Stored data entries
□ □ □ □
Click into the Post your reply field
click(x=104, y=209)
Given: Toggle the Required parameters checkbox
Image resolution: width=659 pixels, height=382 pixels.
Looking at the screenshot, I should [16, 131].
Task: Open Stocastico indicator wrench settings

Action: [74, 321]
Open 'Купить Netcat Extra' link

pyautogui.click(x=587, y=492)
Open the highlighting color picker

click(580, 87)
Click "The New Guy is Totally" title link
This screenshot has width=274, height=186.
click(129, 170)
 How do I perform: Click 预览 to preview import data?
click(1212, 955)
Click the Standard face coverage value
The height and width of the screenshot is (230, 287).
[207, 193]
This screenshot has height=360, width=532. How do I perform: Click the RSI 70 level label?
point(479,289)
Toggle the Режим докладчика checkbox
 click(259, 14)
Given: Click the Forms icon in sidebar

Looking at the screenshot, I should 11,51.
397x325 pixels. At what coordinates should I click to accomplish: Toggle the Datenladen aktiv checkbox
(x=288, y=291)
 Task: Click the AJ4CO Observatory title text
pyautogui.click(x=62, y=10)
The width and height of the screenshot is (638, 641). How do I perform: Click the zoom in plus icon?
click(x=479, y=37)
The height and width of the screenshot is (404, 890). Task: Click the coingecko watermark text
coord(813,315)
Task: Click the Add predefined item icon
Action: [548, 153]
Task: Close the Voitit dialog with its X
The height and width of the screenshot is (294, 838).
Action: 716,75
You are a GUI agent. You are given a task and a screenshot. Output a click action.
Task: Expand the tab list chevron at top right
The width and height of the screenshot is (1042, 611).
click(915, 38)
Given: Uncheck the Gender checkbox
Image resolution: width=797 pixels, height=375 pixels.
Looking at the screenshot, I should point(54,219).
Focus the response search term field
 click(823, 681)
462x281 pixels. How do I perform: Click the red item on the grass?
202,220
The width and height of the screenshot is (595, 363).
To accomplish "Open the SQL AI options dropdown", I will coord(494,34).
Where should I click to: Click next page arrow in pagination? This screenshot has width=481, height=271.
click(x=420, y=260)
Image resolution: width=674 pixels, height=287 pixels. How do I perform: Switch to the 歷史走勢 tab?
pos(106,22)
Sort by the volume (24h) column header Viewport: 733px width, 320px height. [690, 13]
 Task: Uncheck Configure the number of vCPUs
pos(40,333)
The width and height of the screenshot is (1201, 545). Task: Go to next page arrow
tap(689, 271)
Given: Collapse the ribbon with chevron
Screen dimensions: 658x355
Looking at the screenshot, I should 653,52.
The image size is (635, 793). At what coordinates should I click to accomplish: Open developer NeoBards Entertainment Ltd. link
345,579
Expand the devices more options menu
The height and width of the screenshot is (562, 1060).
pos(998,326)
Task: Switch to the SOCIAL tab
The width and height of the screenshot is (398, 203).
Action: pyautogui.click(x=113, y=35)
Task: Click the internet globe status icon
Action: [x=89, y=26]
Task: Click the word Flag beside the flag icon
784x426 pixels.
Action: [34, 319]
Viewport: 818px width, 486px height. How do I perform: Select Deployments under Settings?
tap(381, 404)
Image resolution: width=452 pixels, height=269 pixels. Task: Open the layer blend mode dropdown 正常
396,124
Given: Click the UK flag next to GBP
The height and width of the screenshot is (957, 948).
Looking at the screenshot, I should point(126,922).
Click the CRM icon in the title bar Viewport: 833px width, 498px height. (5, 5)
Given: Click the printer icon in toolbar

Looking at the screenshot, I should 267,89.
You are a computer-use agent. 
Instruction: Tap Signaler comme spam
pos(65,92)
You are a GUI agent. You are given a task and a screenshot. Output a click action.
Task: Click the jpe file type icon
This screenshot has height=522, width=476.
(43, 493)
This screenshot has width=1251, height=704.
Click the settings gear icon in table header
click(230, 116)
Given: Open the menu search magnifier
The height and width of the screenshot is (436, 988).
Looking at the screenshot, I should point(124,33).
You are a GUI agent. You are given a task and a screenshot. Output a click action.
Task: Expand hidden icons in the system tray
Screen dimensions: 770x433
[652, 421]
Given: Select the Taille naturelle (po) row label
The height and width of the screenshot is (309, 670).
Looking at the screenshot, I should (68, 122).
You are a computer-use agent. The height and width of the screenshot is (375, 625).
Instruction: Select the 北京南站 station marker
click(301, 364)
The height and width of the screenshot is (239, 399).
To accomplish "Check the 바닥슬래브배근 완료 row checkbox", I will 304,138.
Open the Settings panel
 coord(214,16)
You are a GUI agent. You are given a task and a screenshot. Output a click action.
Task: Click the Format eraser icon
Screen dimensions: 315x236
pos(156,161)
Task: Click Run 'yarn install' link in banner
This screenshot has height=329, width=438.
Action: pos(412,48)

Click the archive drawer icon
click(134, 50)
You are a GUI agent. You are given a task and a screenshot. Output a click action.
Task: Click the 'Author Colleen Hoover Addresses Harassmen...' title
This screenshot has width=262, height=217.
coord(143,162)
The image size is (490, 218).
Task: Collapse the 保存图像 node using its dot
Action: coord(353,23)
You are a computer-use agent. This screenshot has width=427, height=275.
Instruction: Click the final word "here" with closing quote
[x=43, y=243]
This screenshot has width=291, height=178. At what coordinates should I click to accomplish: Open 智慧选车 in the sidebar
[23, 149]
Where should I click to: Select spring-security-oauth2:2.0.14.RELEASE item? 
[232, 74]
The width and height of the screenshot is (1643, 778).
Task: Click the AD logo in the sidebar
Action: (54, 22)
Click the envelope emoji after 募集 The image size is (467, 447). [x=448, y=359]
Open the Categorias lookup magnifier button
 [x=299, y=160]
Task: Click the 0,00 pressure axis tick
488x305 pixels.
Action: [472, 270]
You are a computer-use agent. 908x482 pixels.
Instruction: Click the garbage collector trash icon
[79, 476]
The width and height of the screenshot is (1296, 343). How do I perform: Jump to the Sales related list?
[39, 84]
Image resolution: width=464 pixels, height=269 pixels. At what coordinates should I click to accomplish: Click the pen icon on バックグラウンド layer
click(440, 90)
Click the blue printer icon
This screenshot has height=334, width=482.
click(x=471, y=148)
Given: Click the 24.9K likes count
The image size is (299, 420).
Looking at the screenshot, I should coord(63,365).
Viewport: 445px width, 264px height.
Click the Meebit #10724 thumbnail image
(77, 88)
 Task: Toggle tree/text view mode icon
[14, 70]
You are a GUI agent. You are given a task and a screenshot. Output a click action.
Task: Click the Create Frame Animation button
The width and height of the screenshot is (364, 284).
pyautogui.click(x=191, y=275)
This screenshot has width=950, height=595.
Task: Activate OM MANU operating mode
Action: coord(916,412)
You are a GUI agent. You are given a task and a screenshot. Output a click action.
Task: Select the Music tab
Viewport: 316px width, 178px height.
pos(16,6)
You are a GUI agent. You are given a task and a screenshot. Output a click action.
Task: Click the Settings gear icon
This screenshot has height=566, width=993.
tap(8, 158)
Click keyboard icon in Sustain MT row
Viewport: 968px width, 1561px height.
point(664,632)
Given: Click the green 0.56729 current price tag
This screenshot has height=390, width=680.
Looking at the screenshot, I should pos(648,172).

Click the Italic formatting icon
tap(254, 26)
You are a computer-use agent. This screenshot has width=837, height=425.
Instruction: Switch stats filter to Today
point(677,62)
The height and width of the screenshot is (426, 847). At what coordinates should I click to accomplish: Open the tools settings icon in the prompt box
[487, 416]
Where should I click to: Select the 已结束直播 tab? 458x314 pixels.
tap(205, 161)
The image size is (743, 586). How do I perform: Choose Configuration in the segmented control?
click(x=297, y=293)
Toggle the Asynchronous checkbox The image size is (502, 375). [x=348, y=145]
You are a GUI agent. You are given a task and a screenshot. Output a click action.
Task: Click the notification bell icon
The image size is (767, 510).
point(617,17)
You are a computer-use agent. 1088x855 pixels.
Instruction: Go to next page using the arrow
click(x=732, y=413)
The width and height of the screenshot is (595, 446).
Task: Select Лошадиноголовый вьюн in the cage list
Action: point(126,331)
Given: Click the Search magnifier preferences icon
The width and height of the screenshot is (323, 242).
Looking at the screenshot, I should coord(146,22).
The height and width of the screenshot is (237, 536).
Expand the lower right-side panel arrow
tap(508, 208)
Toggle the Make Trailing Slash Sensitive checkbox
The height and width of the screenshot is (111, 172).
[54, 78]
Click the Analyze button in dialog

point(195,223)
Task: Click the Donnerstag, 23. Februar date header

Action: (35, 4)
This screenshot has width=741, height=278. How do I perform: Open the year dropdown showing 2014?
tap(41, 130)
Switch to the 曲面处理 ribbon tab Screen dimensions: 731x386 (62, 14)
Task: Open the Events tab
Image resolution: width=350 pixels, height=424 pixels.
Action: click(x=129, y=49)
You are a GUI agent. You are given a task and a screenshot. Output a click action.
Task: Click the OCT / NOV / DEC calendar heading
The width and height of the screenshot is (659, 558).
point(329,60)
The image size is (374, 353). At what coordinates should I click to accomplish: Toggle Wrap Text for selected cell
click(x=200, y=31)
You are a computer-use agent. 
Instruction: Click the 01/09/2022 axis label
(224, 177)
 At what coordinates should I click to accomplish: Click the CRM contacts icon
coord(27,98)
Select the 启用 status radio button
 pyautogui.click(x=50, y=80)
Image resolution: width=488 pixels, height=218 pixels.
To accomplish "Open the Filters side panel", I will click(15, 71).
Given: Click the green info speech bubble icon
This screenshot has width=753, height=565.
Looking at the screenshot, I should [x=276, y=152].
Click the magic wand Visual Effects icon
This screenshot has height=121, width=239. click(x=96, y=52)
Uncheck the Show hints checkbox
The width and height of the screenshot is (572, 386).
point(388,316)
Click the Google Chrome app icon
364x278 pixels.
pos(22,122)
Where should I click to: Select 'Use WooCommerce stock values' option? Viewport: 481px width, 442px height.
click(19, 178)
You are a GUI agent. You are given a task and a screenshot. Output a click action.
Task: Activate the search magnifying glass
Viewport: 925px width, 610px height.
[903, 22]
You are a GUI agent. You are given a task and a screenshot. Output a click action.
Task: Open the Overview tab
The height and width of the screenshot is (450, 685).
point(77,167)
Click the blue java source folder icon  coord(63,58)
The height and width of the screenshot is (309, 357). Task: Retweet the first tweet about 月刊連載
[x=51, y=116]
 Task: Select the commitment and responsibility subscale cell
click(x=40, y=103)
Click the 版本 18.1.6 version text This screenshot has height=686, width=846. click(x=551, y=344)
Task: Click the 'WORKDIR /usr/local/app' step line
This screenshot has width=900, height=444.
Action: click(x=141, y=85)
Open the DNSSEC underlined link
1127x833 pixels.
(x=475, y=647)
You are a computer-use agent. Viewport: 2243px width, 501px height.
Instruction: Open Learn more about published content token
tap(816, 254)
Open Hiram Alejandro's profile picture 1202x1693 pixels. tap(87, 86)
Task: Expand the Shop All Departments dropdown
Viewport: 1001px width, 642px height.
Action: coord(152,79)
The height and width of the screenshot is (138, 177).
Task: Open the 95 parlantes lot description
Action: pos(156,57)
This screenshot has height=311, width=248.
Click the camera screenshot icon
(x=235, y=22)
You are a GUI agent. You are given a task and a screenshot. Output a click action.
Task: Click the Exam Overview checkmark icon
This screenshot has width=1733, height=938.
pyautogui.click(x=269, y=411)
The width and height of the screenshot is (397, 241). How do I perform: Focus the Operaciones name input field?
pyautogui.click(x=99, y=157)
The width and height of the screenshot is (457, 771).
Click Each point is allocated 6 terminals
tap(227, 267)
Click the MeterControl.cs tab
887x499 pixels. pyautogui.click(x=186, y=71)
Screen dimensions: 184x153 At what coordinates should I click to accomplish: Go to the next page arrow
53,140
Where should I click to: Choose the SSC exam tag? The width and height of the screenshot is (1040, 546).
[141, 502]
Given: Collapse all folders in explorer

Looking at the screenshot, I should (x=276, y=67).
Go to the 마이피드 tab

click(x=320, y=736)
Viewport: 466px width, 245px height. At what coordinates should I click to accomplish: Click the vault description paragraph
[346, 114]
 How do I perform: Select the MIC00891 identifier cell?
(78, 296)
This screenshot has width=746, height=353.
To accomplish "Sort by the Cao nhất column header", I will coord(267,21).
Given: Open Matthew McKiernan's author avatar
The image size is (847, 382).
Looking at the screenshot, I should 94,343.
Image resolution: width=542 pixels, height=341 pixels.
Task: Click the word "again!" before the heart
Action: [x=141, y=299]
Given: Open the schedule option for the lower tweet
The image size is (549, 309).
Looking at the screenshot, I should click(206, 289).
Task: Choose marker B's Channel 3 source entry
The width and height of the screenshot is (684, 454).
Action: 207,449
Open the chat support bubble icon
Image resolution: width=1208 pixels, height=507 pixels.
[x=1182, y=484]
□ □ □ □
§ Problem requirements: Take the entries above and return only the lines from the one with "Click the envelope" to the one with "Task: Click the Create Frame Animation button", both included, unchanged.

§ Exercise result:
Click the envelope emoji after 募集 The image size is (467, 447). [x=448, y=359]
Open the Categorias lookup magnifier button
 [x=299, y=160]
Task: Click the 0,00 pressure axis tick
488x305 pixels.
Action: [472, 270]
You are a computer-use agent. 908x482 pixels.
Instruction: Click the garbage collector trash icon
[79, 476]
The width and height of the screenshot is (1296, 343). How do I perform: Jump to the Sales related list?
[39, 84]
Image resolution: width=464 pixels, height=269 pixels. At what coordinates should I click to accomplish: Click the pen icon on バックグラウンド layer
click(440, 90)
Click the blue printer icon
This screenshot has height=334, width=482.
click(x=471, y=148)
Given: Click the 24.9K likes count
The image size is (299, 420).
Looking at the screenshot, I should coord(63,365).
Viewport: 445px width, 264px height.
Click the Meebit #10724 thumbnail image
(77, 88)
 Task: Toggle tree/text view mode icon
[14, 70]
You are a GUI agent. You are given a task and a screenshot. Output a click action.
Task: Click the Create Frame Animation button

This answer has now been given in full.